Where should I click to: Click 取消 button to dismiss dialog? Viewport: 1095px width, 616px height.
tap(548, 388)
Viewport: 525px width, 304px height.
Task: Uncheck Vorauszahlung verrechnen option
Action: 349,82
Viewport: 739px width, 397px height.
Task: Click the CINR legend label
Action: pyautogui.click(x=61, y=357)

Problem description
Output every line of the data above verbatim, keeping the same order and making no changes.

Answer to this exercise
Where should I click to: Click 取消 button to dismiss dialog? Viewport: 1095px width, 616px height.
tap(548, 388)
Viewport: 525px width, 304px height.
Task: Uncheck Vorauszahlung verrechnen option
Action: 349,82
Viewport: 739px width, 397px height.
Task: Click the CINR legend label
Action: pyautogui.click(x=61, y=357)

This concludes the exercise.